We can plot return vs global steps to see the performance of our agent. In `Cartpole-v1`

, the environment gives a reward of +1 for every time step the pole stays up, and since the maximum number of steps is 500, the maximum possible return is also 500.

```
steps = range(0, num_iterations + 1, eval_interval)
plt.plot(steps, returns)
plt.ylabel('Average Return')
plt.xlabel('Step')
plt.ylim(top=550)
```

(19.485000991821288, 550.0)

### Videos

It is helpful to visualize the performance of an agent by rendering the environment at each step. Before we do that, let us first create a function to embed videos in this colab.

```
def embed_mp4(filename):
"""Embeds an mp4 file in the notebook."""
video = open(filename,'rb').read()
b64 = base64.b64encode(video)
tag = '''
<video width="640" height="480" controls>
<source src="data:video/mp4;base64,{0}" type="video/mp4">
Your browser does not support the video tag.
</video>'''.format(b64.decode())
return IPython.display.HTML(tag)
```

The following code visualizes the agent's policy for a few episodes:

```
num_episodes = 3
video_filename = 'imageio.mp4'
with imageio.get_writer(video_filename, fps=60) as video:
for _ in range(num_episodes):
time_step = eval_env.reset()
video.append_data(eval_py_env.render())
while not time_step.is_last():
action_step = agent.policy.action(time_step)
time_step = eval_env.step(action_step.action)
video.append_data(eval_py_env.render())
embed_mp4(video_filename)
```

WARNING:root:IMAGEIO FFMPEG_WRITER WARNING: input image is not divisible by macro_block_size=16, resizing from (400, 600) to (400, 608) to ensure video compatibility with most codecs and players.

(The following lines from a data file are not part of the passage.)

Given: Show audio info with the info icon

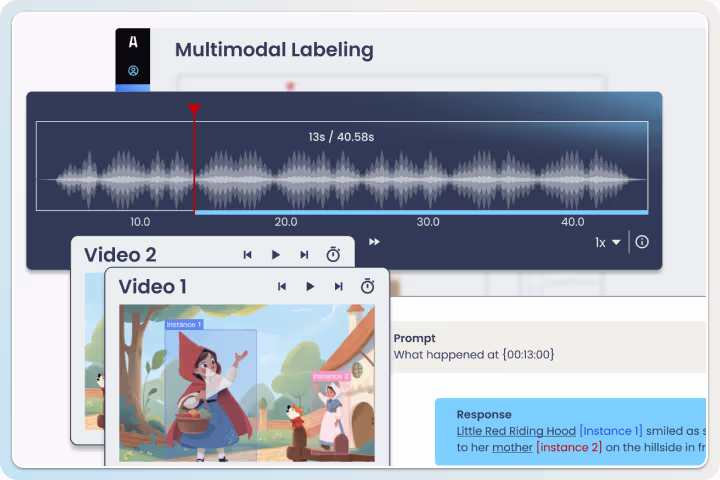Looking at the screenshot, I should tap(642, 242).
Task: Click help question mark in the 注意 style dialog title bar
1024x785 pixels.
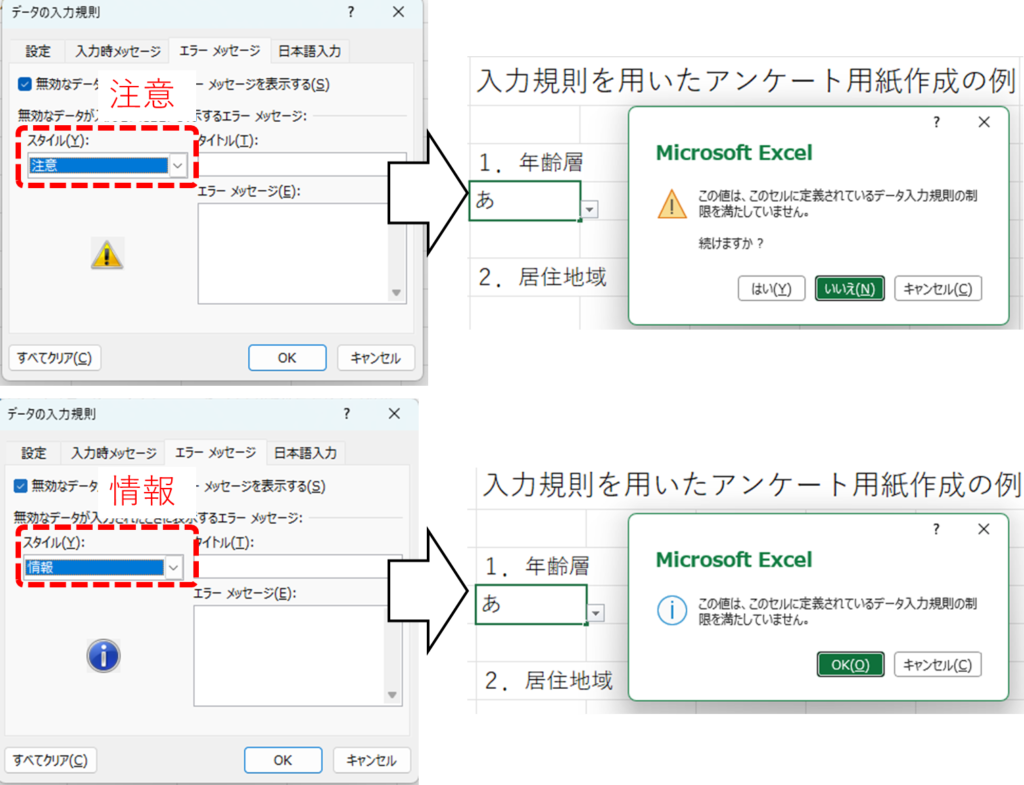Action: coord(351,12)
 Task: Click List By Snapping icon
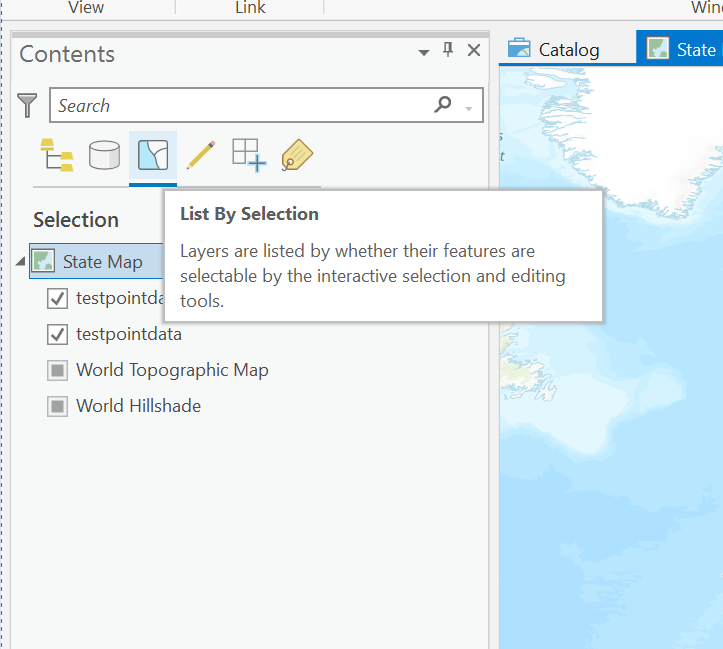tap(248, 155)
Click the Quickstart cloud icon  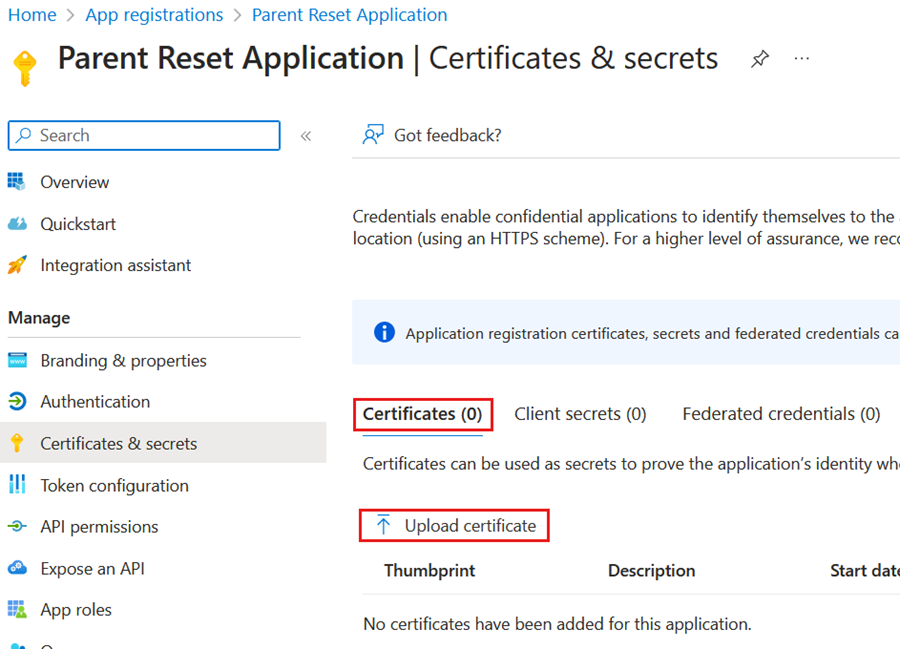click(x=17, y=224)
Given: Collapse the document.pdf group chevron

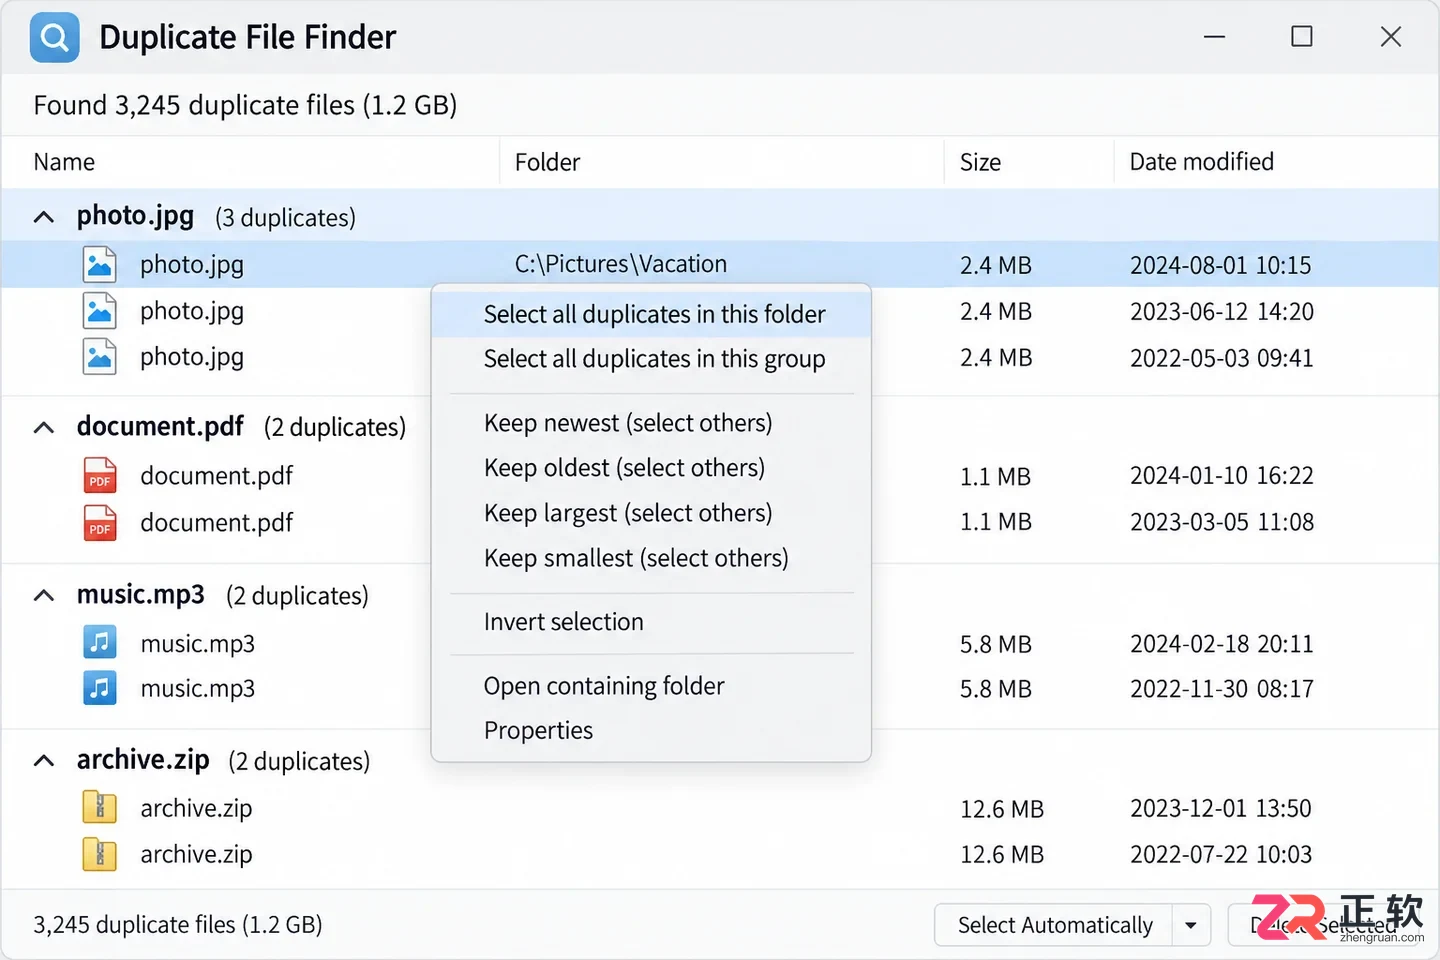Looking at the screenshot, I should 44,428.
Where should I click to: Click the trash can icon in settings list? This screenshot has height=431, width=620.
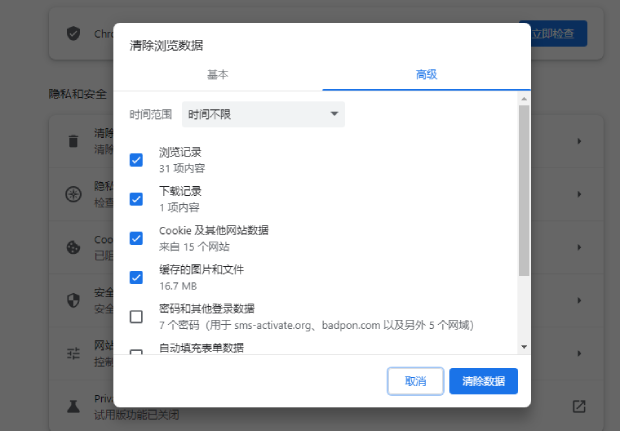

To prevent resizing, make your input image divisible by the macro_block_size or set the macro_block_size to None (risking incompatibility). You may also see a FFMPEG warning concerning speedloss due to data not being aligned. [swscaler @ 0x5646eec183c0] Warning: data is not aligned! This can lead to a speed loss

C51 tends to do slightly better than DQN on CartPole-v1, but the difference between the two agents becomes more and more significant in increasingly complex environments. For example, on the full Atari 2600 benchmark, C51 demonstrates a mean score improvement of 126% over DQN after normalizing with respect to a random agent. Additional improvements can be gained by including n-step updates.

For a deeper dive into the C51 algorithm, see A Distributional Perspective on Reinforcement Learning (2017).